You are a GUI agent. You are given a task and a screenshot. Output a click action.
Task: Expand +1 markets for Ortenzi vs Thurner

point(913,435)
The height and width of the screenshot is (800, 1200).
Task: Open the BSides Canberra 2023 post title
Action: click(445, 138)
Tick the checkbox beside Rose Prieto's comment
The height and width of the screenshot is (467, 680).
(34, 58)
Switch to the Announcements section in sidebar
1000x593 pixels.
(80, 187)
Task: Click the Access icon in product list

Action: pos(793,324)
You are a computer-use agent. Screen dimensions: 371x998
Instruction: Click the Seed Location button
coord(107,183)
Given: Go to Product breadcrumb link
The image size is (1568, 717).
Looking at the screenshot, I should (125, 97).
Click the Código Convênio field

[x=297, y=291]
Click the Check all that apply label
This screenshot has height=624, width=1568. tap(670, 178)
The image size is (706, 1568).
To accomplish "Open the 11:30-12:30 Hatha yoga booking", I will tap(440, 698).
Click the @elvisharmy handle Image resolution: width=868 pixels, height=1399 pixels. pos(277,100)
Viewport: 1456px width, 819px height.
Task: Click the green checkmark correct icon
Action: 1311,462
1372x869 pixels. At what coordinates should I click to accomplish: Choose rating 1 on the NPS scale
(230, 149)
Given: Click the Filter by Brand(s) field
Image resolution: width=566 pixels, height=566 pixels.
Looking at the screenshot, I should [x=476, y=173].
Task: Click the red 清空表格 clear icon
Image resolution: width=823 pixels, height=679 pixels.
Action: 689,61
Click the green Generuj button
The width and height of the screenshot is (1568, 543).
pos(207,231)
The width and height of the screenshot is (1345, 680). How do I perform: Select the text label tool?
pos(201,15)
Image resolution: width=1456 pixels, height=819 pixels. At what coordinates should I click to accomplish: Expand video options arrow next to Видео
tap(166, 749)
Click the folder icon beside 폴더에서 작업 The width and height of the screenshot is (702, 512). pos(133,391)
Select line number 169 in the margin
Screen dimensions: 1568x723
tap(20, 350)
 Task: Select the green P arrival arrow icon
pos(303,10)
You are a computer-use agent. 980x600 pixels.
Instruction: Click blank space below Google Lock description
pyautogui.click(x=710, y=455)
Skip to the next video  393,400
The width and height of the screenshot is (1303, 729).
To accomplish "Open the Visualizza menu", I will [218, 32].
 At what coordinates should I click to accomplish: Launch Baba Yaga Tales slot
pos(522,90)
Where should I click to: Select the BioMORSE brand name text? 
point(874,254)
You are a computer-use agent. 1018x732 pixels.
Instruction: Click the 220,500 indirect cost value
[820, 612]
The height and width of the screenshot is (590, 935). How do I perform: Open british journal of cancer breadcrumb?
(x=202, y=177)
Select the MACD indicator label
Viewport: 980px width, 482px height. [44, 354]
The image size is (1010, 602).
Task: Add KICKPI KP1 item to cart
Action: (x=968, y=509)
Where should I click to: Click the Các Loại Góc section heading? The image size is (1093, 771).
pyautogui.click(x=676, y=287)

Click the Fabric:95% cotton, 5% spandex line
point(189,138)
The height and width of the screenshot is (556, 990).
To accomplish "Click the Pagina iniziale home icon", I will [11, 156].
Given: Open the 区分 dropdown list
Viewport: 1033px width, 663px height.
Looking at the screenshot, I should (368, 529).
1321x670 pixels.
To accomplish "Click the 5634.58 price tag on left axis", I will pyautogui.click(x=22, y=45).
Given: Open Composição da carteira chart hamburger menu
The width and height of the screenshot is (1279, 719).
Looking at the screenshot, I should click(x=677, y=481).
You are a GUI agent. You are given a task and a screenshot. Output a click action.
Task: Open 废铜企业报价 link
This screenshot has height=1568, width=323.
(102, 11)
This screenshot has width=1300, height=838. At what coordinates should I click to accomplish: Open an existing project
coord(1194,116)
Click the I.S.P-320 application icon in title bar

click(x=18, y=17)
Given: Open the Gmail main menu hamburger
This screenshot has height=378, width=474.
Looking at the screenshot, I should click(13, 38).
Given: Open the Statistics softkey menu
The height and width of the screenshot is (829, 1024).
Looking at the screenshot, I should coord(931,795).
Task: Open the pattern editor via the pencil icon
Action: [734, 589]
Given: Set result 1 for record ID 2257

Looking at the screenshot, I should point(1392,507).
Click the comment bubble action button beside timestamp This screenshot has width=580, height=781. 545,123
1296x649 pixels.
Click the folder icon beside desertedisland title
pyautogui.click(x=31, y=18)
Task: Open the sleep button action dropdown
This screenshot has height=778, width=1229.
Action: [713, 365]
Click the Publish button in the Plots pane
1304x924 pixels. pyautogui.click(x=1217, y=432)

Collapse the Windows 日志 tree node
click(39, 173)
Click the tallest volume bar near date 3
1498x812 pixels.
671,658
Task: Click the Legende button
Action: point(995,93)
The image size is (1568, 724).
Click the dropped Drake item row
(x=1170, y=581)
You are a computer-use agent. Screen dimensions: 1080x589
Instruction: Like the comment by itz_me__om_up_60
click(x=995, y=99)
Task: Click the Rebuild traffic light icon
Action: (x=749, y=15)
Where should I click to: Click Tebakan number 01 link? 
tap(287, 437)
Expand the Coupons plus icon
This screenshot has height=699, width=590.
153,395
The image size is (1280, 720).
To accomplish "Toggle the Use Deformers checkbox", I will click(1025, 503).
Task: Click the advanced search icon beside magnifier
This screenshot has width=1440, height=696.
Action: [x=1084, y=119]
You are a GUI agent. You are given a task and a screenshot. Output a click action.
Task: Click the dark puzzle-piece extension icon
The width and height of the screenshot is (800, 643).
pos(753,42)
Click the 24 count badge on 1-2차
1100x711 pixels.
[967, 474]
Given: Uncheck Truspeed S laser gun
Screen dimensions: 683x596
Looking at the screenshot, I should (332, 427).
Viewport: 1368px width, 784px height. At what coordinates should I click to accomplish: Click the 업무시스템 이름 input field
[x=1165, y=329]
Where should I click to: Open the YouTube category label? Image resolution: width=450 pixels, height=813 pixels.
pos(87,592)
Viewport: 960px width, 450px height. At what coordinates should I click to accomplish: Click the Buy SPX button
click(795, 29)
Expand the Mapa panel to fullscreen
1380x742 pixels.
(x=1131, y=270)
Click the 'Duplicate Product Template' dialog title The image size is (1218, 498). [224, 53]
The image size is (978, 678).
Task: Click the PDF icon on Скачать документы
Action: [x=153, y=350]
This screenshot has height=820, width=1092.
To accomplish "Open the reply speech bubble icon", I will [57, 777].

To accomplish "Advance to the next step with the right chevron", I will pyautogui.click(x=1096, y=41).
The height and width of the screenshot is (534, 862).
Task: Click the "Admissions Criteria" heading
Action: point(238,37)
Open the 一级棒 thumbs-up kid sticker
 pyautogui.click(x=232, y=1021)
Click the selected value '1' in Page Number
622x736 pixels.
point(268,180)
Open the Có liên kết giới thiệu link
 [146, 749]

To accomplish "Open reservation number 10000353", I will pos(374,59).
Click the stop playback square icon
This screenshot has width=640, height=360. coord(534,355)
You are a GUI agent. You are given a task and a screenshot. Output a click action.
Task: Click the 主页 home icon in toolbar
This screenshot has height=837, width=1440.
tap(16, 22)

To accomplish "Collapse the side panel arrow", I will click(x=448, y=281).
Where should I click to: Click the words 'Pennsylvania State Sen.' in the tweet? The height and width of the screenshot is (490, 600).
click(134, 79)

· · · ·

WHAT YOU HAVE TO DO: Search the records for the string "bubble" and report each line that has it.

OUTPUT:
Click the comment bubble action button beside timestamp This screenshot has width=580, height=781. 545,123
To accomplish "Open the reply speech bubble icon", I will [57, 777].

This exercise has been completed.